Epic has also been expanding its base of social media influencers with the expansion of the Support-a-Creator program. Initially made to mobilize pro players and content creators to raise awareness for Fortnite, the function has been expanded across the entire Epic Games store. This serves the dual purpose of raising awareness of the storefront and also driving sales through influencers’ fans.

But why did Epic Games make the move to buy out Psyonix? The answers are unclear.

Epic has been buying out a number of other companies over the last 18 months, including cloud gaming designer Cloudgine, anti-cheat developer Kamu, and “digital human” technology creator 3lateral Studio. None of those outfits are traditional video game developers, making the acquisition of Psyonix a surprising one.

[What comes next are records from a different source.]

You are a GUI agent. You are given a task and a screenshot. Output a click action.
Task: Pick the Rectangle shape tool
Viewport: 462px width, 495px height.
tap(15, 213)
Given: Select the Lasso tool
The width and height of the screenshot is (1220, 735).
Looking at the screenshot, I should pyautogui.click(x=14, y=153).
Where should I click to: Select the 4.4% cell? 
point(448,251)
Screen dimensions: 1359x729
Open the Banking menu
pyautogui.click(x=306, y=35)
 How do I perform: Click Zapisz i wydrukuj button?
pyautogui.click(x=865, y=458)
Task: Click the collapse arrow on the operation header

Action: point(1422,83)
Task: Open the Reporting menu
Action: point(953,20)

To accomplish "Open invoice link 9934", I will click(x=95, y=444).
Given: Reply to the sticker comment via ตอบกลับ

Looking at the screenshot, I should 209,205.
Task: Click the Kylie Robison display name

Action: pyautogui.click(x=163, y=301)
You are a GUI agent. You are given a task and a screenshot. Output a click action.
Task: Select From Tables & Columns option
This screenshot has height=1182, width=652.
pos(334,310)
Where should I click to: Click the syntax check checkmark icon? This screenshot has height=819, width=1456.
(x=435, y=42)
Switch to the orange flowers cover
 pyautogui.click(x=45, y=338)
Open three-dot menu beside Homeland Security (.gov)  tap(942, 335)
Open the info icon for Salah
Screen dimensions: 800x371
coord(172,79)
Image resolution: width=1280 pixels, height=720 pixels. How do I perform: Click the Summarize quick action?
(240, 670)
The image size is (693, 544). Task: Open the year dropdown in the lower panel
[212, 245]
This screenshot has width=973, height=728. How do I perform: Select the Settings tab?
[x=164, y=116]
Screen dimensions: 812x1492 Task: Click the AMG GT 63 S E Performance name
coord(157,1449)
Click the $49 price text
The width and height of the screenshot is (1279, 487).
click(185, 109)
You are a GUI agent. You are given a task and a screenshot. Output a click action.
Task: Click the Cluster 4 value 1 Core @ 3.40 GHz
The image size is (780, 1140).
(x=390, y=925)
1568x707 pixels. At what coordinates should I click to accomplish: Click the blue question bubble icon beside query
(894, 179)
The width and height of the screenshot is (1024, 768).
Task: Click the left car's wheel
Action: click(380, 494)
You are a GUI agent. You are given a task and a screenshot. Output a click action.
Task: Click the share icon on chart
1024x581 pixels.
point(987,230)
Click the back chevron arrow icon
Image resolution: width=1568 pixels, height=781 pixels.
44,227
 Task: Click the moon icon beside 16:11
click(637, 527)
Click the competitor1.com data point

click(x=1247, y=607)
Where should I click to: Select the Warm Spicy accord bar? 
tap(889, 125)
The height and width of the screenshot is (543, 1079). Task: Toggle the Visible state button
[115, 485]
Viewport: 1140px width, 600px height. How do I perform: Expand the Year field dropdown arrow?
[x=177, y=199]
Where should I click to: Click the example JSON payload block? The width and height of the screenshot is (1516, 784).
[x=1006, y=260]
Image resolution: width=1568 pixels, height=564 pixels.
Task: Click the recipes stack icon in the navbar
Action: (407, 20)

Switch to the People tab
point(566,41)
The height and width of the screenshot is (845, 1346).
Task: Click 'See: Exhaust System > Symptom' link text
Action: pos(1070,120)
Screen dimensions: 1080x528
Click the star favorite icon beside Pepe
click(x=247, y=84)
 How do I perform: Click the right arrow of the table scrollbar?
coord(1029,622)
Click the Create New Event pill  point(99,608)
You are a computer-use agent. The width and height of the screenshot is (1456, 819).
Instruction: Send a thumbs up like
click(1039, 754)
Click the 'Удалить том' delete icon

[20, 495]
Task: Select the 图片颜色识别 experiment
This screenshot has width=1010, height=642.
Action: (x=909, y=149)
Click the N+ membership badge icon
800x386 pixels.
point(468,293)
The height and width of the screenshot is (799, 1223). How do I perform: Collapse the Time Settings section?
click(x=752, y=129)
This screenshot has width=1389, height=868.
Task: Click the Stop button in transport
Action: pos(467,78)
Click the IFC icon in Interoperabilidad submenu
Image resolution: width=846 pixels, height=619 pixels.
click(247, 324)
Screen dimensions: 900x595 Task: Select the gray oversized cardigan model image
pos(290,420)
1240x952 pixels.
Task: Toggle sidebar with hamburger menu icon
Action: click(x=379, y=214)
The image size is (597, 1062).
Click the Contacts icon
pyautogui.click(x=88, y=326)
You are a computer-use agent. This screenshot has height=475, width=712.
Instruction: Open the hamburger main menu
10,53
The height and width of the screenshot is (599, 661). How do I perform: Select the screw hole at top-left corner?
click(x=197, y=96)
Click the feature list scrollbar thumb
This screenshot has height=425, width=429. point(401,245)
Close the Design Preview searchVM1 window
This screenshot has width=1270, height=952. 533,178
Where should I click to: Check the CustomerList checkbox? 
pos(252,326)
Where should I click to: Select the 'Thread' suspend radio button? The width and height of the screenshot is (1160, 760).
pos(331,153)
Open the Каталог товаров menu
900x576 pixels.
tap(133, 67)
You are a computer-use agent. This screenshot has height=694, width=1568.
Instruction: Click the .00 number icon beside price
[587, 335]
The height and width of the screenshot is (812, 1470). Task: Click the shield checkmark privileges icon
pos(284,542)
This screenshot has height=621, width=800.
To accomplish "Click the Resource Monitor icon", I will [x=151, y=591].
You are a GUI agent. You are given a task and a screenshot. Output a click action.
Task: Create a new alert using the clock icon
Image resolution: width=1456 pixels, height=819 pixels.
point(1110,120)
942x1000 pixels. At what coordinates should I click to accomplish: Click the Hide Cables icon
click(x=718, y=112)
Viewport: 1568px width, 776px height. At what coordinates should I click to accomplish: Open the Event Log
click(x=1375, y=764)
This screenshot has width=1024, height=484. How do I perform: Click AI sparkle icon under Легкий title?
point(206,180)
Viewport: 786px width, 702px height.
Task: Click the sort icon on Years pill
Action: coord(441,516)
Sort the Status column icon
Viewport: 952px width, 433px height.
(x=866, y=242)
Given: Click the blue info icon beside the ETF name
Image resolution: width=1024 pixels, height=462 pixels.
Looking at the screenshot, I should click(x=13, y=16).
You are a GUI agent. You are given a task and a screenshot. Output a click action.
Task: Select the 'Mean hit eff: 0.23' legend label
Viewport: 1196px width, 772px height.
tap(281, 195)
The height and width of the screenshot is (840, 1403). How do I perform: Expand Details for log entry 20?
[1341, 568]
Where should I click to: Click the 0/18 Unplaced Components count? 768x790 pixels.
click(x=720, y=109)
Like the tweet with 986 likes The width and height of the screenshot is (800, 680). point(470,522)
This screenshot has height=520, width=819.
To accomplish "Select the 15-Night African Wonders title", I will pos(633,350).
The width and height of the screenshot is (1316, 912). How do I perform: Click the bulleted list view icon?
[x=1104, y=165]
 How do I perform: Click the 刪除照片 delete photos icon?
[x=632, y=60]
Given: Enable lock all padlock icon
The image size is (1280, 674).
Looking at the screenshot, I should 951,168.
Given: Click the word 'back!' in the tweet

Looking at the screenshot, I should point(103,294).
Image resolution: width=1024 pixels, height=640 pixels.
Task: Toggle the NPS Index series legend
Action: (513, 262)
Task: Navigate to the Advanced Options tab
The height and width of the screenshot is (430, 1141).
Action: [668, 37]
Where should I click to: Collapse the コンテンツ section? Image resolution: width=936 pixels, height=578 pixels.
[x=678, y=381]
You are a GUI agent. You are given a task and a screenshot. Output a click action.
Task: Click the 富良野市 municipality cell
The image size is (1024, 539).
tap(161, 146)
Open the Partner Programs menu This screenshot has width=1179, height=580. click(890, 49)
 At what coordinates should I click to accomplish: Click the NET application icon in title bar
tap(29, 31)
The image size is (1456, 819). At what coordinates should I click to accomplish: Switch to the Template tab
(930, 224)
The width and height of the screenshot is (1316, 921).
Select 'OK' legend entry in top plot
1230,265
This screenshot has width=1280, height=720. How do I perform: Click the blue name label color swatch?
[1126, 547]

According to a press release, the acquisition of Psyonix will result in Rocket League being pulled from Steam and made exclusive to the Epic Games store later this year. That is certainly a boon for Epic, but Rocket League exclusivity did not require a buyout of the studio.

So what does this mean for Rocket League fans? According to Psyonix, pro and casual players won’t have to worry about major shakeups happening any time soon.

“In the short term, nothing will change at all! We’re still committed to providing Rocket League with frequent updates that have new features, new content, and new ways to play the game for as long as you’ll have us,” Psyonix said in a statement. “In the long-term, we expect to bring Rocket League to the Epic Games store and to leverage our new relationship to grow the game in ways we couldn’t do on our own before.”

Though the game will be pulled from Steam, it will still likely receive patch support through the platform for the foreseeable future.

Epic’s plan isn’t clear quite yet, but this does feel like the first step in something big.